**Document**
Eastern Catholics and Ecumenical Councils

  • Thread starter Thread starter Nine_Two
  • Start date Start date
Status
Not open for further replies.
Not getting into pedantics with you again, but I was thinking of a pan-Orthodox council not recognised as Eccumenical. I was also thinking specifically of the Synod of Jerusalem, which I now see wouldn’t count since it wasn’t pan-Orthodox. An argument could be put forward for Constantinople V, but there is also the argument that it was eccumenical, which is probably going to be the case with any council which fits my above definition.
although as far as I know a truly global council of all the churches has not been held in several hundred years
You claimed that there was at some point a “global council of all the churches”. There has never been any such a thing. Even the Ecumenical Councils were not global.
 
You claimed that there was at some point a “global council of all the churches”. There has never been any such a thing. Even the Ecumenical Councils were not global.
Yes, global was a bad choice of words when talking with a pedant. I meant a council attended by all the churches.
 
Yes, global was a bad choice of words when talking with a pedant. I meant a council attended by all the churches.
That wording isn’t better, since only the first 2 Councils would then be binding. The Assyrian Church of the East became estranged from the rest of the Church in 451, they don’t recognize the Third Council nor were they present for any of the rest.

**Written request A**
Answer these questions about the forum thread on Eastern Catholics and Ecumenical Councils:
(i) Which synod did the first poster have in mind but then decide would not count?
(ii) In what year does the thread say the Assyrian Church of the East became estranged from the rest of the Church?
(iii) Which council does the thread say the Assyrian Church of the East does not recognize?
**Written request B**
Copy the forum thread on Eastern Catholics and Ecumenical Councils word for word from "Not getting into" to "my above definition.".
**Written request C**
Pick up the forum thread on Eastern Catholics and Ecumenical Councils after its final sentence and keep writing.

**Supplied records**
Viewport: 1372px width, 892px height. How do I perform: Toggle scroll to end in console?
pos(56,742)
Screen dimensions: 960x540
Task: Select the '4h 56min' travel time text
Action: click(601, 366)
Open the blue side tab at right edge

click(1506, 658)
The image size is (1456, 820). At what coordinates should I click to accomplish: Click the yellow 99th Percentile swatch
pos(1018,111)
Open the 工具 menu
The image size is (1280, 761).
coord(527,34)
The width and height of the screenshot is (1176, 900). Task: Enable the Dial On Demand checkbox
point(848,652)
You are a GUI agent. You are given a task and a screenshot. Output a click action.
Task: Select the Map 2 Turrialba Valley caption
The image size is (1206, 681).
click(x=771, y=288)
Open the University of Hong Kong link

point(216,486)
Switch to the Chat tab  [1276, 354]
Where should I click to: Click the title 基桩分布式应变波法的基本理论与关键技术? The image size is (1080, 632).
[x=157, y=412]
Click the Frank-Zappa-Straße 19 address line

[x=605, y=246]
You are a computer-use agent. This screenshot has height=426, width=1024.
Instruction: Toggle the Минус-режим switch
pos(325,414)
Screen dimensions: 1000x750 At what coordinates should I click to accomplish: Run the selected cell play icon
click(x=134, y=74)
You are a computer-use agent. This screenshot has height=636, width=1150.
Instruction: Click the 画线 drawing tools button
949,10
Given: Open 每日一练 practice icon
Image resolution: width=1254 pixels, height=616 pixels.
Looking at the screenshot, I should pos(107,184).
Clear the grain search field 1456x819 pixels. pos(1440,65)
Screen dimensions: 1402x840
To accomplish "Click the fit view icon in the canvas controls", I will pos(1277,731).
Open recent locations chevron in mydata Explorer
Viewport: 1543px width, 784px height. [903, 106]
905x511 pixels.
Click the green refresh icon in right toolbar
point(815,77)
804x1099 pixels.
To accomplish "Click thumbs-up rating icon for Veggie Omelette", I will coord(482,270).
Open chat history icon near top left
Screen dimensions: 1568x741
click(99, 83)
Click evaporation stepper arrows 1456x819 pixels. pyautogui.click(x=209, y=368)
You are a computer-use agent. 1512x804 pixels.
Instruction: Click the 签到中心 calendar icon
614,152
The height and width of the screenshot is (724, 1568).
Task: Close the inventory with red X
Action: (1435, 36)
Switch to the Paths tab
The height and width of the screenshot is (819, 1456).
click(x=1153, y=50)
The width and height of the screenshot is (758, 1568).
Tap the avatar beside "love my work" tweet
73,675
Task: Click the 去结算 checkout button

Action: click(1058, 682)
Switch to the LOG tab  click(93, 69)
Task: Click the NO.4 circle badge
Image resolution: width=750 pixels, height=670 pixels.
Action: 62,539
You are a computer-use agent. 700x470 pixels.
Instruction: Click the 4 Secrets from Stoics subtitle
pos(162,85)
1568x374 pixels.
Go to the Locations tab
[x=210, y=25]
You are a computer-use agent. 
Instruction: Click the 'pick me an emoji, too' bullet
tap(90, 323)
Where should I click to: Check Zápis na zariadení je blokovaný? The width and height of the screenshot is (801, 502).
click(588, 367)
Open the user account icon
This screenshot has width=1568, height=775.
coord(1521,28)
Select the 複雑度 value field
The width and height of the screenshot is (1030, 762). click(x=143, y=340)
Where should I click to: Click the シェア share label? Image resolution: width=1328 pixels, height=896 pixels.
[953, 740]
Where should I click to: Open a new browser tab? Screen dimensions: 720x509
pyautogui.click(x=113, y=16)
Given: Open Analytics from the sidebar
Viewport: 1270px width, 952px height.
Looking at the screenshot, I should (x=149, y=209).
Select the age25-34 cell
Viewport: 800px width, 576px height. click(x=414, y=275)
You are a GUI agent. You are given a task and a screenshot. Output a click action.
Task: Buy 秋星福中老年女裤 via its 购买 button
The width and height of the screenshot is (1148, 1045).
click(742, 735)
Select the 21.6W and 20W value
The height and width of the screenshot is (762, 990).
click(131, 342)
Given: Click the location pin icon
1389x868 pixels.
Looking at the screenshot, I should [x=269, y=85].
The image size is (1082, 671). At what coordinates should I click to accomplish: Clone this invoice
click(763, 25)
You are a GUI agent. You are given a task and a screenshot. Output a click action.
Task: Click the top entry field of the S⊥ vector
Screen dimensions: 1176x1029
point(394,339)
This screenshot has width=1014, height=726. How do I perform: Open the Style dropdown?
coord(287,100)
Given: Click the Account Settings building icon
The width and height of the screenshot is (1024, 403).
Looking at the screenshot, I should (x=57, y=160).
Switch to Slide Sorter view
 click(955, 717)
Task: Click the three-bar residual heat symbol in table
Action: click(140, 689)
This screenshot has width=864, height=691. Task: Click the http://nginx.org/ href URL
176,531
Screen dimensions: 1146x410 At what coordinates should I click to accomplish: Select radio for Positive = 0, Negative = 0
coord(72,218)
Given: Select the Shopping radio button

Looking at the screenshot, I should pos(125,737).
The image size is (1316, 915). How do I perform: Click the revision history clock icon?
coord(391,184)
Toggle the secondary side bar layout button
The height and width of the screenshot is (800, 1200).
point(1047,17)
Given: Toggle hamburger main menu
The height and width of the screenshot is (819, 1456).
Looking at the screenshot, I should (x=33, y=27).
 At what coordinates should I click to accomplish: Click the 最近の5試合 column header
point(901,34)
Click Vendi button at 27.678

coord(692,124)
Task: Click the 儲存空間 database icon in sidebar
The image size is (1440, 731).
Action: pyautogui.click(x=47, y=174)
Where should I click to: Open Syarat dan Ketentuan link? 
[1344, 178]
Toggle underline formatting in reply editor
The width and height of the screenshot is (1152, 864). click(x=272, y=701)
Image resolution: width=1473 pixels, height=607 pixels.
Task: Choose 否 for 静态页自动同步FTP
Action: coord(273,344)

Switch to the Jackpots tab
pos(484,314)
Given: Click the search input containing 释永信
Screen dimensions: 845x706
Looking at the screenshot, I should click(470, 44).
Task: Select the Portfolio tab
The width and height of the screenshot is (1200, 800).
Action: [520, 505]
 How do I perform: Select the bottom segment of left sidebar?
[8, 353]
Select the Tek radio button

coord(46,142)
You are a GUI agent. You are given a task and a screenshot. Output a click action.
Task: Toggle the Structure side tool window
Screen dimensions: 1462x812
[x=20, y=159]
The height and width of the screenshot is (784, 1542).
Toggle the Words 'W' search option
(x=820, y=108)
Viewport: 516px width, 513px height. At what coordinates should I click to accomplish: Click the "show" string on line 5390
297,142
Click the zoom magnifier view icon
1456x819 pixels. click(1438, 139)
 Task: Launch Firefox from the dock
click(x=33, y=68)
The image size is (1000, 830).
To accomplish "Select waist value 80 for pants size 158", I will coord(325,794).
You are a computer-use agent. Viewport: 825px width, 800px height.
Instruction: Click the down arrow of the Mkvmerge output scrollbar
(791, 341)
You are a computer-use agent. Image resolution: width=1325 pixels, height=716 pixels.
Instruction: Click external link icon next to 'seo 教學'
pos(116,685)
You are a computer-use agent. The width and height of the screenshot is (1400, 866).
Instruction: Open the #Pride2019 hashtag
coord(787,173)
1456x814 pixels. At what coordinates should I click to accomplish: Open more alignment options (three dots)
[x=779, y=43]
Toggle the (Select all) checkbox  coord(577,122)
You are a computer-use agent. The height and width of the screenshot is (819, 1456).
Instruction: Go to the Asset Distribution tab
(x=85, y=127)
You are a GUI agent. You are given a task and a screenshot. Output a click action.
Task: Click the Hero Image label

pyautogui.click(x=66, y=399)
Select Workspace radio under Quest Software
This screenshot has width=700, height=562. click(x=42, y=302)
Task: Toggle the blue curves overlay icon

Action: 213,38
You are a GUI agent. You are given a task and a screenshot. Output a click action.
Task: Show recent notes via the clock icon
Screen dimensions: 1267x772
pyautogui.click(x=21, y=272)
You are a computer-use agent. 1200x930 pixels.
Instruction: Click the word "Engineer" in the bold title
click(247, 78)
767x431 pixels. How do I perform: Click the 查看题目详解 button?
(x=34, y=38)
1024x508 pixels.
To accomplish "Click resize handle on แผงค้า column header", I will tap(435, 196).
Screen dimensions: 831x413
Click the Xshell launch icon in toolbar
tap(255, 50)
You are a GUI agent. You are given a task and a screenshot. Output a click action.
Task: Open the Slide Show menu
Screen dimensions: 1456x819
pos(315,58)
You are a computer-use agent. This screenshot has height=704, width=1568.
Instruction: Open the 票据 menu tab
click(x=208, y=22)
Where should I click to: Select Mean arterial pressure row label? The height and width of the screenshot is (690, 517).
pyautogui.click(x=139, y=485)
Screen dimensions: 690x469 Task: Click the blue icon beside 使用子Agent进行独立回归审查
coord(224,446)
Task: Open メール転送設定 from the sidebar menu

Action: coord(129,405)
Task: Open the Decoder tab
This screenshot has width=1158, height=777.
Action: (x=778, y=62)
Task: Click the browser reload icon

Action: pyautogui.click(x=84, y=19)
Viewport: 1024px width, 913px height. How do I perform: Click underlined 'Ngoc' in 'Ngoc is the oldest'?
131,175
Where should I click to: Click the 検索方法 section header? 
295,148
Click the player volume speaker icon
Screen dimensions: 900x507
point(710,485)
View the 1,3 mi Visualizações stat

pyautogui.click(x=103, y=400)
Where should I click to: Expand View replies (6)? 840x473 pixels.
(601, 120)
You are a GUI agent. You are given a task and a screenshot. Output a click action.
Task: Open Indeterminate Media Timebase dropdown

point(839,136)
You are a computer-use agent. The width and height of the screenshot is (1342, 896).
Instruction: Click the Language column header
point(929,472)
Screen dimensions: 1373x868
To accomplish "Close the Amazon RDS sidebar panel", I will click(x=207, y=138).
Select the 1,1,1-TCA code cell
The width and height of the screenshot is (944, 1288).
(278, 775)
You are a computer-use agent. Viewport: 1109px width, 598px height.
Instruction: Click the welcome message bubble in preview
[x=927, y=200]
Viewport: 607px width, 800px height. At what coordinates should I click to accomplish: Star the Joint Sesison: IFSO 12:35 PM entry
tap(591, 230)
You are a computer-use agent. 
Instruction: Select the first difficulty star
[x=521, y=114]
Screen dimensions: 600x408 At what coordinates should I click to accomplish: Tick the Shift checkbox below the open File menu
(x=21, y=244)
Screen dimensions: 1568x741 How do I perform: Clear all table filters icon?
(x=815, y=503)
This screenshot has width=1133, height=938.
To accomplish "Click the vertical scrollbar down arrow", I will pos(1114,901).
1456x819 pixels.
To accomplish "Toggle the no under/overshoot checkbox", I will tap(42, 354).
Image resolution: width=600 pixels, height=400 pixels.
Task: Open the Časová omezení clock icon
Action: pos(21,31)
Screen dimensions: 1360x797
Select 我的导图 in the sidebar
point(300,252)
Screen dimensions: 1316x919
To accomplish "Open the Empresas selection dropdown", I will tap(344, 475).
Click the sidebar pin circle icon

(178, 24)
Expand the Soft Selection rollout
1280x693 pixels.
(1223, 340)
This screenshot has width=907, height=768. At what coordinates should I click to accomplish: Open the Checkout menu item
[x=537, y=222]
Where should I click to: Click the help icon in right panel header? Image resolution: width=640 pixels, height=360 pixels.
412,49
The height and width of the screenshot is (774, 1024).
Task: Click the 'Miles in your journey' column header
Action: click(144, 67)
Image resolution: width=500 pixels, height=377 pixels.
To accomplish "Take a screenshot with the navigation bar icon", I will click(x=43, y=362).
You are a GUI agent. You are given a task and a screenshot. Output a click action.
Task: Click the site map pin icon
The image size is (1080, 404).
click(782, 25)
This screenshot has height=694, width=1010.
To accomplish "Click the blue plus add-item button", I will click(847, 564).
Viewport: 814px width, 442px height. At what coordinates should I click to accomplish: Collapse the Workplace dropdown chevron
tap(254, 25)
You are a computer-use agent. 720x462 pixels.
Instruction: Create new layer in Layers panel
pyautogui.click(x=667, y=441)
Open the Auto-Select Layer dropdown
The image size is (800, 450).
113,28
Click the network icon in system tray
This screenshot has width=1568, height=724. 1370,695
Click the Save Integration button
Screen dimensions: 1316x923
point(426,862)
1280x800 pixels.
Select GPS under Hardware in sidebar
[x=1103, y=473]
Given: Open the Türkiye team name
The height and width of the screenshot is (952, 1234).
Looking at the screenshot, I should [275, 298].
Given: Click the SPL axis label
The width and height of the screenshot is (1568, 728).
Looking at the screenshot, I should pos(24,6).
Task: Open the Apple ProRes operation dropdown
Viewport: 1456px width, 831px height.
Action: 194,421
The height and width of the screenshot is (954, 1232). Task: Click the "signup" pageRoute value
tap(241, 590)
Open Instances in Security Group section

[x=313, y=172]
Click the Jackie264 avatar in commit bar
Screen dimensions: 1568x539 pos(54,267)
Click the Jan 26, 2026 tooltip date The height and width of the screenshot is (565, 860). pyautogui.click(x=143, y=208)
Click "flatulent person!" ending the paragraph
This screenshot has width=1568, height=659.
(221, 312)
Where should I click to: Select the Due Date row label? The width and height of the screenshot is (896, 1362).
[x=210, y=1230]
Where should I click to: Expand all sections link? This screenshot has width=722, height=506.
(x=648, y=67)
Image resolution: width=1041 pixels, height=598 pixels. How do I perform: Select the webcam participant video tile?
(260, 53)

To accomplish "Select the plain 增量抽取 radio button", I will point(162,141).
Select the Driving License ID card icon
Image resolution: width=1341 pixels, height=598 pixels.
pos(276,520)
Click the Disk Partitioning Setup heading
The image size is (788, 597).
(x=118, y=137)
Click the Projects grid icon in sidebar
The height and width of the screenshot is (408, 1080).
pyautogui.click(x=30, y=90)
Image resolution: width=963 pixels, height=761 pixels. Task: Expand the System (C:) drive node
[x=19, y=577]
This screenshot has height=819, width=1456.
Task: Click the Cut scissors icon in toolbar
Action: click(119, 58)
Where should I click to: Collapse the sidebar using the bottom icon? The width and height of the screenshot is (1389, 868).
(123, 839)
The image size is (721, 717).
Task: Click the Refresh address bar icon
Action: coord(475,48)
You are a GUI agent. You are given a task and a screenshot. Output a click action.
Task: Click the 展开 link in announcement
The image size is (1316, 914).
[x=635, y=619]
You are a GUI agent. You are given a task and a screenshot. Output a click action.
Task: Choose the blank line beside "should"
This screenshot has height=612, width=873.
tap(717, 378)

**Written response A**
(i) The Synod of Jerusalem
(ii) 451
(iii) The Third Council

**Written response B**
Not getting into pedantics with you again, but I was thinking of a pan-Orthodox council not recognised as Eccumenical. I was also thinking specifically of the Synod of Jerusalem, which I now see wouldn’t count since it wasn’t pan-Orthodox. An argument could be put forward for Constantinople V, but there is also the argument that it was eccumenical, which is probably going to be the case with any council which fits my above definition.

**Written response C**
 
I suggest you read some of the Melkit Patriarchs’ writings. They do NOT accept 12 of the last 14 as ecumenical. They accept Catholic Dogma, but not that those western regional councils are ecumenical. They are emphatic in that.
I understand that, it’s somewhat a misnomer to label them ecumenical and so the preferred term is often “general.”
 
That wording isn’t better, since only the first 2 Councils would then be binding. The Assyrian Church of the East became estranged from the rest of the Church in 451, they don’t recognize the Third Council nor were they present for any of the rest.
The question was about pan-Orthodox meetings. I meant all Churches which are part of the pan-Orthodox communion. And I’m not necessarily talking about Ecumenical Councils.

Anyway this has strayed off topic.
 
what do you mean by “binding”?

As an Oriental Catholic, I hold the first 3 Councils in pre-eminent place, but I also accept that there are certain Truths that the next 4 Councils proclaim that I have no issues with and do not contradict (the ones that the Byzantine Catholics and Eastern Orthodox publicly proclaim), and that the next 14 Councils mainly deal with issues of the Latin Church, which I do not oppose but recognize that they don’t really address my Church at all.
I beleive this is the prevalent view concerning councils among Eastern Catholics. I hold the first 7 pre eminent, but have no objections to the following Latin councils as they address latin issues (though I do hold Florence to be more important then the other latin councils).
 
You claimed that there was at some point a “global council of all the churches”. There has never been any such a thing. Even the Ecumenical Councils were not global.
They weren’t global, but surely the participants in the first seven councils considered them to be global, since the participants all represented different episcopates within the Ecumene.
 
Status
Not open for further replies.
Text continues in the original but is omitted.